>>>>

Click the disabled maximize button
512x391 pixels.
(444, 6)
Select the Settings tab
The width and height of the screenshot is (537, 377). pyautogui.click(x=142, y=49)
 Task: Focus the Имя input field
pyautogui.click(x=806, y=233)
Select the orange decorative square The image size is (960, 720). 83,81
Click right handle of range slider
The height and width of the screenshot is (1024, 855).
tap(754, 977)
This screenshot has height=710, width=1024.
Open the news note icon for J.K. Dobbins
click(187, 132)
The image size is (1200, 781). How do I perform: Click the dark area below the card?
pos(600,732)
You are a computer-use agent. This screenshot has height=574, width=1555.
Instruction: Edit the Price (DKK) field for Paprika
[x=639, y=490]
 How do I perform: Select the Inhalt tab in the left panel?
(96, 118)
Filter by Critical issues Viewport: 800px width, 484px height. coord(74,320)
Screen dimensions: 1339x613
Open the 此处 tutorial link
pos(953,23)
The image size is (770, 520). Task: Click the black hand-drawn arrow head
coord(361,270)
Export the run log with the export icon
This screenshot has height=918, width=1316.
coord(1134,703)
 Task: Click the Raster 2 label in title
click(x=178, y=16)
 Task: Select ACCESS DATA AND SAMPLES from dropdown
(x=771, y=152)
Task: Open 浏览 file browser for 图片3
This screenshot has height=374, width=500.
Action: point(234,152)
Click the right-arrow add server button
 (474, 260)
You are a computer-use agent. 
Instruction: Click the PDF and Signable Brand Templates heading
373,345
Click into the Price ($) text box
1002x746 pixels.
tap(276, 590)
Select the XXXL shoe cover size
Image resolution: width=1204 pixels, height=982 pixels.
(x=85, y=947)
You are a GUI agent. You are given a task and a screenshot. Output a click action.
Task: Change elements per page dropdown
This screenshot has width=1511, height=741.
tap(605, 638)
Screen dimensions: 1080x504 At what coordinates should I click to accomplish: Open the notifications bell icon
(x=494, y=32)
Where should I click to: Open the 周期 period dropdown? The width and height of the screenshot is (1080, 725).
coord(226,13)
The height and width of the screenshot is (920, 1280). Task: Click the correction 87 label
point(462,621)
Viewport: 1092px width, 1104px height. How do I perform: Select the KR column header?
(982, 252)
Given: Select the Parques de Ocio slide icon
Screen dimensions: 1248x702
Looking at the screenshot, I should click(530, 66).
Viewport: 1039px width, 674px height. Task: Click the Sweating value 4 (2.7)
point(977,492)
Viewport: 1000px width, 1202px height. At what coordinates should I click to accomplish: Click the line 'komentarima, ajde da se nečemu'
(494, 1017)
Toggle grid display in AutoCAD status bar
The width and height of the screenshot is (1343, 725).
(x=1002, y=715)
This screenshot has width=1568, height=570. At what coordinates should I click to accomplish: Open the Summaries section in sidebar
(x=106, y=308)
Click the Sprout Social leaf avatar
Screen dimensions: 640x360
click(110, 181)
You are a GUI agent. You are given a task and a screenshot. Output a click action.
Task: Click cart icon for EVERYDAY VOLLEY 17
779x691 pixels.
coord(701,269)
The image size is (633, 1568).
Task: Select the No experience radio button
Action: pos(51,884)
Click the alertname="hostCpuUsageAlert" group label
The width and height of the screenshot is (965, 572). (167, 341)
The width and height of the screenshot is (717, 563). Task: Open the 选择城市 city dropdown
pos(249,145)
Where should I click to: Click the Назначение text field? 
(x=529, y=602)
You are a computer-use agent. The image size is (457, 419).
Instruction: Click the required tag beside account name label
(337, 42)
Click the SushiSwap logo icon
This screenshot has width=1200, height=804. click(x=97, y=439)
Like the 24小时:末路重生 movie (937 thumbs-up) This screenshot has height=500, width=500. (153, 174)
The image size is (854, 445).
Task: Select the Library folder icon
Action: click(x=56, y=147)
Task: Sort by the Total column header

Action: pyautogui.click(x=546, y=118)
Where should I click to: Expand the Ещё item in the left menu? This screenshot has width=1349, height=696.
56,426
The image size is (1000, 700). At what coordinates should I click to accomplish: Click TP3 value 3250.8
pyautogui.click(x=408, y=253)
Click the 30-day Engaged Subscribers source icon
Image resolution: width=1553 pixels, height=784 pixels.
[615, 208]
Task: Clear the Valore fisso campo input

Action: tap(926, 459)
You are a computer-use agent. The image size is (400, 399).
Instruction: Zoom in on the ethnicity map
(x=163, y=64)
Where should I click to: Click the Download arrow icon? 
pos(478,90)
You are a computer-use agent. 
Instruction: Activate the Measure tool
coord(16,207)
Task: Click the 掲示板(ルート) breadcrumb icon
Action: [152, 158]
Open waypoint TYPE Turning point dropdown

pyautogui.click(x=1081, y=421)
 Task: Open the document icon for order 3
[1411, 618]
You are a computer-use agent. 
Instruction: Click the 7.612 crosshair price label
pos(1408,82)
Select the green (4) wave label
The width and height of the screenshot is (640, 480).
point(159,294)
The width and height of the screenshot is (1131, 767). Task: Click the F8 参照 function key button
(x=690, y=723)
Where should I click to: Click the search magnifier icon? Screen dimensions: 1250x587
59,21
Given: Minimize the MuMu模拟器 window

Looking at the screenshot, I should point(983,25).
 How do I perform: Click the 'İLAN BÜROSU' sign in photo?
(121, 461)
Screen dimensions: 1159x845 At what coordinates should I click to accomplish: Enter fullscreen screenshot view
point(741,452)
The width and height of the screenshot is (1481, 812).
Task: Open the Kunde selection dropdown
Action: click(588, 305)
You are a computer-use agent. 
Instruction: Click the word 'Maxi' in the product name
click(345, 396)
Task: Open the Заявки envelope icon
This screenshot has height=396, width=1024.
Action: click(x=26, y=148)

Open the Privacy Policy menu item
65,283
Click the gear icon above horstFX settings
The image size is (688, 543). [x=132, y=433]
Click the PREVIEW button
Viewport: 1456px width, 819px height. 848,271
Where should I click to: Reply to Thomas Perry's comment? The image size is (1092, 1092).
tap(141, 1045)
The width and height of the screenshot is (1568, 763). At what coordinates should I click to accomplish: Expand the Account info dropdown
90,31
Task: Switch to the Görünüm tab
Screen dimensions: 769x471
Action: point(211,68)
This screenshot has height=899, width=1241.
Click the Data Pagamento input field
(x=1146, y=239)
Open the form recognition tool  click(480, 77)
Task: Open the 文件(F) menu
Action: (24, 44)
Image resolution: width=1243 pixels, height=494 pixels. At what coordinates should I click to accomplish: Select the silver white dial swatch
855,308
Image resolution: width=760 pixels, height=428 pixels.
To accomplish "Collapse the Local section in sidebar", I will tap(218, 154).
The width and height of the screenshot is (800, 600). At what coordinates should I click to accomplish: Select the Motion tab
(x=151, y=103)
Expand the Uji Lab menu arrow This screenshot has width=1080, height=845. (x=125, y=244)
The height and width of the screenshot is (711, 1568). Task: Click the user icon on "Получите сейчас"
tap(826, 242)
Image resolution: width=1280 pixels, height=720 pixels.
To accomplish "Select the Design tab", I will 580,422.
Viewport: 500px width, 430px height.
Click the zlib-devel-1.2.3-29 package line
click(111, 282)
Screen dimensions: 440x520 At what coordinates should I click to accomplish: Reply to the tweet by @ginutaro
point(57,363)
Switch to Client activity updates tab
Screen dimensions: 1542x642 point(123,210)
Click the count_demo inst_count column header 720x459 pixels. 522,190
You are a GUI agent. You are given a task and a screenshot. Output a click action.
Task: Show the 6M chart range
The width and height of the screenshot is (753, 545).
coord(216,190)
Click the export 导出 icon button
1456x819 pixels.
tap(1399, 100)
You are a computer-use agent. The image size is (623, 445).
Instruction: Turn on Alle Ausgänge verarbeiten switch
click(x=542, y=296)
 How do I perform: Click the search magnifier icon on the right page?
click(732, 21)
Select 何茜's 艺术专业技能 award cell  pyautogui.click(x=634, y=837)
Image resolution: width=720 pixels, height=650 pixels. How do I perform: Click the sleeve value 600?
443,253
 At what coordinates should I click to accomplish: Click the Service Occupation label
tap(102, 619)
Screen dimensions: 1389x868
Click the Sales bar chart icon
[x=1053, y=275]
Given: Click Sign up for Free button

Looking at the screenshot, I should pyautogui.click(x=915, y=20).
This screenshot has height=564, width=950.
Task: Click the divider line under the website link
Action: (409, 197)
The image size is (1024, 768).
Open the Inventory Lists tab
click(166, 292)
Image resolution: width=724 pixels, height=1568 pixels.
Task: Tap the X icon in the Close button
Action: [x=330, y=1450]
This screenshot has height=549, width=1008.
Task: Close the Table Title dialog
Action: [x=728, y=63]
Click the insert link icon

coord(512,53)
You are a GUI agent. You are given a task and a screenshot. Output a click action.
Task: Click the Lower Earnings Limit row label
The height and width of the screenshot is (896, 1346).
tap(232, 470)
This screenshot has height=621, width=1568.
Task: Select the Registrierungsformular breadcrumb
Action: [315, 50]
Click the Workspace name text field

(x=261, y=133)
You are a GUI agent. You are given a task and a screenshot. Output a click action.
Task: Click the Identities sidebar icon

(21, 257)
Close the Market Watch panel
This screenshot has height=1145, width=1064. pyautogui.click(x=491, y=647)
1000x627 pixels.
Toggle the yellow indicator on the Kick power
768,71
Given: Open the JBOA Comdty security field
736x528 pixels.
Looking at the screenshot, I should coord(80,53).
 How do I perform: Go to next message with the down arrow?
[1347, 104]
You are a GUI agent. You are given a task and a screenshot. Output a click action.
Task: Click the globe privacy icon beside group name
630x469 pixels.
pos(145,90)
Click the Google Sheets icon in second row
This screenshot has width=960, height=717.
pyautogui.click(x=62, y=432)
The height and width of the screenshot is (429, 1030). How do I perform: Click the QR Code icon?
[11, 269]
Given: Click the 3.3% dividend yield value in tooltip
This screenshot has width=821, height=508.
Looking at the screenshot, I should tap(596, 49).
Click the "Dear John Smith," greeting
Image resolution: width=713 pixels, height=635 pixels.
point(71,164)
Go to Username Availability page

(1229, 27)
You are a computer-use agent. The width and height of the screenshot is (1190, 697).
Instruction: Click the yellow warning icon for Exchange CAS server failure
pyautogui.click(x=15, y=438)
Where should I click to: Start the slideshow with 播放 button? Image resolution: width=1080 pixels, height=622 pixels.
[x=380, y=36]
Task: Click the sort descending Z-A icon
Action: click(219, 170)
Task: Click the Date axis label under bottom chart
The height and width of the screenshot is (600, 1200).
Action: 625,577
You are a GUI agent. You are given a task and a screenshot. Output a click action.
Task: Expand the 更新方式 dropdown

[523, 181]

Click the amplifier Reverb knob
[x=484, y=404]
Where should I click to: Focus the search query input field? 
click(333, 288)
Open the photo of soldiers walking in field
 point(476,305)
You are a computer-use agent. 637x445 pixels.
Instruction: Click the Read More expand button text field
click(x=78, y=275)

<<<<

§ HOW TO COMPLETE THIS TASK: Filter the listing above, keeping only the lines with "will".

§ THE COMPLETED TASK:
To accomplish "Collapse the Local section in sidebar", I will tap(218, 154).
To accomplish "Select the Design tab", I will 580,422.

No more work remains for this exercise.